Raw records

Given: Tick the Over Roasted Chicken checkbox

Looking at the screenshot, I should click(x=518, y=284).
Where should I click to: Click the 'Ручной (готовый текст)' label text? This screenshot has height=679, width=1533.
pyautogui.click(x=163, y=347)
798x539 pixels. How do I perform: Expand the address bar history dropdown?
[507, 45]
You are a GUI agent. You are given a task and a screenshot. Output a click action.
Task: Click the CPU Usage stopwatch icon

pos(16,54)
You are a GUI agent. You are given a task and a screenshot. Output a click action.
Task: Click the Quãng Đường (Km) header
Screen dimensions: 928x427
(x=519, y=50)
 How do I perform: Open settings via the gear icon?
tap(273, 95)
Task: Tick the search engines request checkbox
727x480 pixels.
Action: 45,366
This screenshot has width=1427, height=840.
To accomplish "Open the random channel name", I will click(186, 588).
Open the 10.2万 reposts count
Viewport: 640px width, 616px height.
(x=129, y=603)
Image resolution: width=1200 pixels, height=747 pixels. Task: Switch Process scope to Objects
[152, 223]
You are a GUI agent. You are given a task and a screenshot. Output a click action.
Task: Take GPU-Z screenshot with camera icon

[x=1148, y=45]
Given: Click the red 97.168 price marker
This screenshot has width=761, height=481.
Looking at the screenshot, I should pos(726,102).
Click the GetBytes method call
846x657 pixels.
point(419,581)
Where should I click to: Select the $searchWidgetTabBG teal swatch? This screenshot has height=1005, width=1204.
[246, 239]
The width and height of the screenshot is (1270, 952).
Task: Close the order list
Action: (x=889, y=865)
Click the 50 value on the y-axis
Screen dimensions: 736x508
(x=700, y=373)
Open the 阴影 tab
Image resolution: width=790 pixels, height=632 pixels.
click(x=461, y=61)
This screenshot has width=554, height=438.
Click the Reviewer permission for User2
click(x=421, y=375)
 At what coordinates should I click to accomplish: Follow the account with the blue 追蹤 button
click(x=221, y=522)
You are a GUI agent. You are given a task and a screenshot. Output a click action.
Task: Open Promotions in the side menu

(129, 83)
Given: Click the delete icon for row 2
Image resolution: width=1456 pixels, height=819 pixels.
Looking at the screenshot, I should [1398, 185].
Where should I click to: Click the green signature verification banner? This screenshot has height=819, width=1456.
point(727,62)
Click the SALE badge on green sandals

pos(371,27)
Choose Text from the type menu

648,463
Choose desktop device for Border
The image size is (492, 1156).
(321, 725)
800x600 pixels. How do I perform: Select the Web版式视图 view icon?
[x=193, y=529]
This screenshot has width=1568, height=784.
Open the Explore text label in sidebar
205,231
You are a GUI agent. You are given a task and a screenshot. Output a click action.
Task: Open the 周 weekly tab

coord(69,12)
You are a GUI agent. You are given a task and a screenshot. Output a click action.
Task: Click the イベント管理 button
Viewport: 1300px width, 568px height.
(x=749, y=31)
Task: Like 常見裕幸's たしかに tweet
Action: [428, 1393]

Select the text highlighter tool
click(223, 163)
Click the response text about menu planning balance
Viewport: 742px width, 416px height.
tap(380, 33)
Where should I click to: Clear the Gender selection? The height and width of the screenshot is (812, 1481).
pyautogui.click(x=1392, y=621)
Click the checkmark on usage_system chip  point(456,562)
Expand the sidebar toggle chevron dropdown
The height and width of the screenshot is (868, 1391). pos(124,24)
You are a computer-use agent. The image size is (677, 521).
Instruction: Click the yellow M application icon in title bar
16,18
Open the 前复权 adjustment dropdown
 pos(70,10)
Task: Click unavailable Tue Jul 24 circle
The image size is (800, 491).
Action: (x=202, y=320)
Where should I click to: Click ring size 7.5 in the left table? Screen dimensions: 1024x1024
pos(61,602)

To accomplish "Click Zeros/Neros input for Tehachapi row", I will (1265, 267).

EXERCISE DETAILS:
Render all the records above as a JSON list of strings, one string for each line, leaving out blank lines.

OUTPUT:
[
  "Given: Tick the Over Roasted Chicken checkbox",
  "Looking at the screenshot, I should click(x=518, y=284).",
  "Where should I click to: Click the 'Ручной (готовый текст)' label text? This screenshot has height=679, width=1533.",
  "pyautogui.click(x=163, y=347)",
  "798x539 pixels. How do I perform: Expand the address bar history dropdown?",
  "[507, 45]",
  "You are a GUI agent. You are given a task and a screenshot. Output a click action.",
  "Task: Click the CPU Usage stopwatch icon",
  "pos(16,54)",
  "You are a GUI agent. You are given a task and a screenshot. Output a click action.",
  "Task: Click the Quãng Đường (Km) header",
  "Screen dimensions: 928x427",
  "(x=519, y=50)",
  " How do I perform: Open settings via the gear icon?",
  "tap(273, 95)",
  "Task: Tick the search engines request checkbox",
  "727x480 pixels.",
  "Action: 45,366",
  "This screenshot has width=1427, height=840.",
  "To accomplish \"Open the random channel name\", I will click(186, 588).",
  "Open the 10.2万 reposts count",
  "Viewport: 640px width, 616px height.",
  "(x=129, y=603)",
  "Image resolution: width=1200 pixels, height=747 pixels. Task: Switch Process scope to Objects",
  "[152, 223]",
  "You are a GUI agent. You are given a task and a screenshot. Output a click action.",
  "Task: Take GPU-Z screenshot with camera icon",
  "[x=1148, y=45]",
  "Given: Click the red 97.168 price marker",
  "This screenshot has width=761, height=481.",
  "Looking at the screenshot, I should pos(726,102).",
  "Click the GetBytes method call",
  "846x657 pixels.",
  "point(419,581)",
  "Where should I click to: Select the $searchWidgetTabBG teal swatch? This screenshot has height=1005, width=1204.",
  "[246, 239]",
  "The width and height of the screenshot is (1270, 952).",
  "Task: Close the order list",
  "Action: (x=889, y=865)",
  "Click the 50 value on the y-axis",
  "Screen dimensions: 736x508",
  "(x=700, y=373)",
  "Open the 阴影 tab",
  "Image resolution: width=790 pixels, height=632 pixels.",
  "click(x=461, y=61)",
  "This screenshot has width=554, height=438.",
  "Click the Reviewer permission for User2",
  "click(x=421, y=375)",
  " At what coordinates should I click to accomplish: Follow the account with the blue 追蹤 button",
  "click(x=221, y=522)",
  "You are a GUI agent. You are given a task and a screenshot. Output a click action.",
  "Task: Open Promotions in the side menu",
  "(129, 83)",
  "Given: Click the delete icon for row 2",
  "Image resolution: width=1456 pixels, height=819 pixels.",
  "Looking at the screenshot, I should [1398, 185].",
  "Where should I click to: Click the green signature verification banner? This screenshot has height=819, width=1456.",
  "point(727,62)",
  "Click the SALE badge on green sandals",
  "pos(371,27)",
  "Choose Text from the type menu",
  "648,463",
  "Choose desktop device for Border",
  "The image size is (492, 1156).",
  "(321, 725)",
  "800x600 pixels. How do I perform: Select the Web版式视图 view icon?",
  "[x=193, y=529]",
  "This screenshot has width=1568, height=784.",
  "Open the Explore text label in sidebar",
  "205,231",
  "You are a GUI agent. You are given a task and a screenshot. Output a click action.",
  "Task: Open the 周 weekly tab",
  "coord(69,12)",
  "You are a GUI agent. You are given a task and a screenshot. Output a click action.",
  "Task: Click the イベント管理 button",
  "Viewport: 1300px width, 568px height.",
  "(x=749, y=31)",
  "Task: Like 常見裕幸's たしかに tweet",
  "Action: [428, 1393]",
  "Select the text highlighter tool",
  "click(223, 163)",
  "Click the response text about menu planning balance",
  "Viewport: 742px width, 416px height.",
  "tap(380, 33)",
  "Where should I click to: Clear the Gender selection? The height and width of the screenshot is (812, 1481).",
  "pyautogui.click(x=1392, y=621)",
  "Click the checkmark on usage_system chip  point(456,562)",
  "Expand the sidebar toggle chevron dropdown",
  "The height and width of the screenshot is (868, 1391). pos(124,24)",
  "You are a computer-use agent. The image size is (677, 521).",
  "Instruction: Click the yellow M application icon in title bar",
  "16,18",
  "Open the 前复权 adjustment dropdown",
  " pos(70,10)",
  "Task: Click unavailable Tue Jul 24 circle",
  "The image size is (800, 491).",
  "Action: (x=202, y=320)",
  "Where should I click to: Click ring size 7.5 in the left table? Screen dimensions: 1024x1024",
  "pos(61,602)",
  "To accomplish \"Click Zeros/Neros input for Tehachapi row\", I will (1265, 267)."
]